Al principio intenté huir.
Llené los días de ruido, los horarios de gente, las noches de cuerpos que no preguntaban demasiado. Pero la soledad es paciente. Sabe esperar. Regresa cuando el mundo se calla, cuando la última luz se apaga, cuando ya no queda a quién impresionar. Ahí aparece, sin dramatismo, como una vieja conocida que sabe demasiado de ti.
Temerle es natural.
Porque en la soledad caen las máscaras. Ya no eres el fuerte, el deseado, el interesante. Eres el cansado. El que duda. El que recuerda. El que aún duele. Y duele porque, por primera vez, no hay nadie más a quien culpar ni a quien agradar.
Pero algo cambió cuando dejé de resistirme.
Una noche, en lugar de huir, me senté con ella.

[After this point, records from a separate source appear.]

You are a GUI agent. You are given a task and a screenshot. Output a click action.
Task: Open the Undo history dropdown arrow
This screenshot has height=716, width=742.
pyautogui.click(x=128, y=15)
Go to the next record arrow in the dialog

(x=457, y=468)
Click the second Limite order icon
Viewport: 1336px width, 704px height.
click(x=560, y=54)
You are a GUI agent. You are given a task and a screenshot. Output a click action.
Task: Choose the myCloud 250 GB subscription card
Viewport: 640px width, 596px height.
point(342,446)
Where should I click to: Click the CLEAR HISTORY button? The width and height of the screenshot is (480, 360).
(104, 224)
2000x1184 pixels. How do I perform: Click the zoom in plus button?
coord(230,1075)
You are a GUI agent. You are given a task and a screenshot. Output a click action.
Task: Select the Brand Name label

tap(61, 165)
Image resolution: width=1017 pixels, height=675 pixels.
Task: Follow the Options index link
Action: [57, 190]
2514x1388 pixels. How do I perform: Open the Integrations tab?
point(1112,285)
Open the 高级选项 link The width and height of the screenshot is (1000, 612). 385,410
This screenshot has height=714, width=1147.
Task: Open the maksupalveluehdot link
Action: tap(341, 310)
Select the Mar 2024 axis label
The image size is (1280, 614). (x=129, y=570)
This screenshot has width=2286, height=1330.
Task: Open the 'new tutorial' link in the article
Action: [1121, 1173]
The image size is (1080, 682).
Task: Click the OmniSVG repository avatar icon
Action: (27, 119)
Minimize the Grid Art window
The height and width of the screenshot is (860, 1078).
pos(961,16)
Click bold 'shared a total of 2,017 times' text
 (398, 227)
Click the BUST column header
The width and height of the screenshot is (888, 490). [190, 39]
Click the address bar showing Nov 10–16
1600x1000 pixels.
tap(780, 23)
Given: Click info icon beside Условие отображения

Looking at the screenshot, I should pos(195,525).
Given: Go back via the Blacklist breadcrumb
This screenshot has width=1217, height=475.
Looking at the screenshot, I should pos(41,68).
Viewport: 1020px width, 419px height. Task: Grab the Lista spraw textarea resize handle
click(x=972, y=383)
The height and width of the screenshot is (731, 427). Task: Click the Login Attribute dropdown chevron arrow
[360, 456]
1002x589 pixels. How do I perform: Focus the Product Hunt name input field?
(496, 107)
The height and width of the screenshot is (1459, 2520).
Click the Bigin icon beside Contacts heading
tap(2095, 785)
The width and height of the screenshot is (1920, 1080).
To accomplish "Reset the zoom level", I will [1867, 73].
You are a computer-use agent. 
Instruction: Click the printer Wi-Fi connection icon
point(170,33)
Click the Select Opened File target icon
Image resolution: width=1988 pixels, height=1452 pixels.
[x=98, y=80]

No para entenderla, sino para sentirla. Dejé que me atravesara como un frío lento. Escuché lo que tenía que decirme. Y entendí que no había venido a vaciarme, sino a decantarme. A separar lo que era mío de lo que solo había cargado por costumbre o por miedo.
La soledad es alquimia.
Oscura, sí. Incómoda. Brutalmente honesta. Pero alquimia al fin. Quema lo falso, desarma lo aprendido, reduce todo a su esencia. En su fuego se desintegran las identidades prestadas: el amante que complacía, el amigo que siempre estaba, el que nunca decía que no. En la soledad, esas versiones mueren sin aplausos.
Y es ahí donde comienza algo peligroso: la libertad.
Cuando aprendes a estar solo sin anestesia, descubres que muchas relaciones eran solo ruido elegante. Que muchas ausencias dolían porque tapaban un vacío más antiguo. Que no extrañabas a ciertas personas, sino la versión de ti que creías ser con ellas.
La soledad te devuelve el cuerpo.
Te obliga a habitarlo. A escucharlo. A reconocer cuándo algo te duele y cuándo algo te excita de verdad. Sin testigos. Sin validación externa. Solo tú y esa verdad incómoda: nadie va a salvarte de ti mismo, pero tampoco necesitas ser salvado.
No hay que temerle a la soledad porque no te quita el amor.
Te enseña a no mendigarlo. Te muestra que el afecto que no empieza por dentro siempre termina cobrando intereses. Que quien no sabe estar solo suele amar desde el hambre, no desde la elección.
En Alquimia Sombría entendí que la soledad no es un estado permanente, sino un rito de paso. Un descenso necesario. Como bajar a una cueva para encontrar algo que la luz del día no permite ver. No es un lugar donde quedarse a vivir, pero sí uno al que hay que entrar sin linterna.
Ahí aprendí a distinguir entre compañía y presencia.
A dejar de llenar silencios por miedo. A no negociar mi esencia por un poco de calor. A entender que el amor verdadero no viene a tapar huecos, sino a encontrarte completo… incluso con tus grietas.
La soledad no me hizo más duro.
Me hizo más claro.
Hoy sé que no toda ausencia es pérdida.
Que algunos vacíos son espacios que se abren para que algo real pueda entrar. Que estar solo no es estar incompleto; es estar sin excusas. Y eso, aunque asuste, es profundamente liberador.
Si estás atravesando la soledad, no la apresures.
No la llenes de ruido artificial. No la disfraces de independencia forzada ni de cinismo elegante. Déjala hacer su trabajo sucio y necesario. Escucha lo que quiere mostrarte. Algo en ti está pidiendo ser visto sin intermediarios.
La soledad no vino a matarte.
Vino a desarmarte.
Y, con suerte, a devolverte a ti mismo.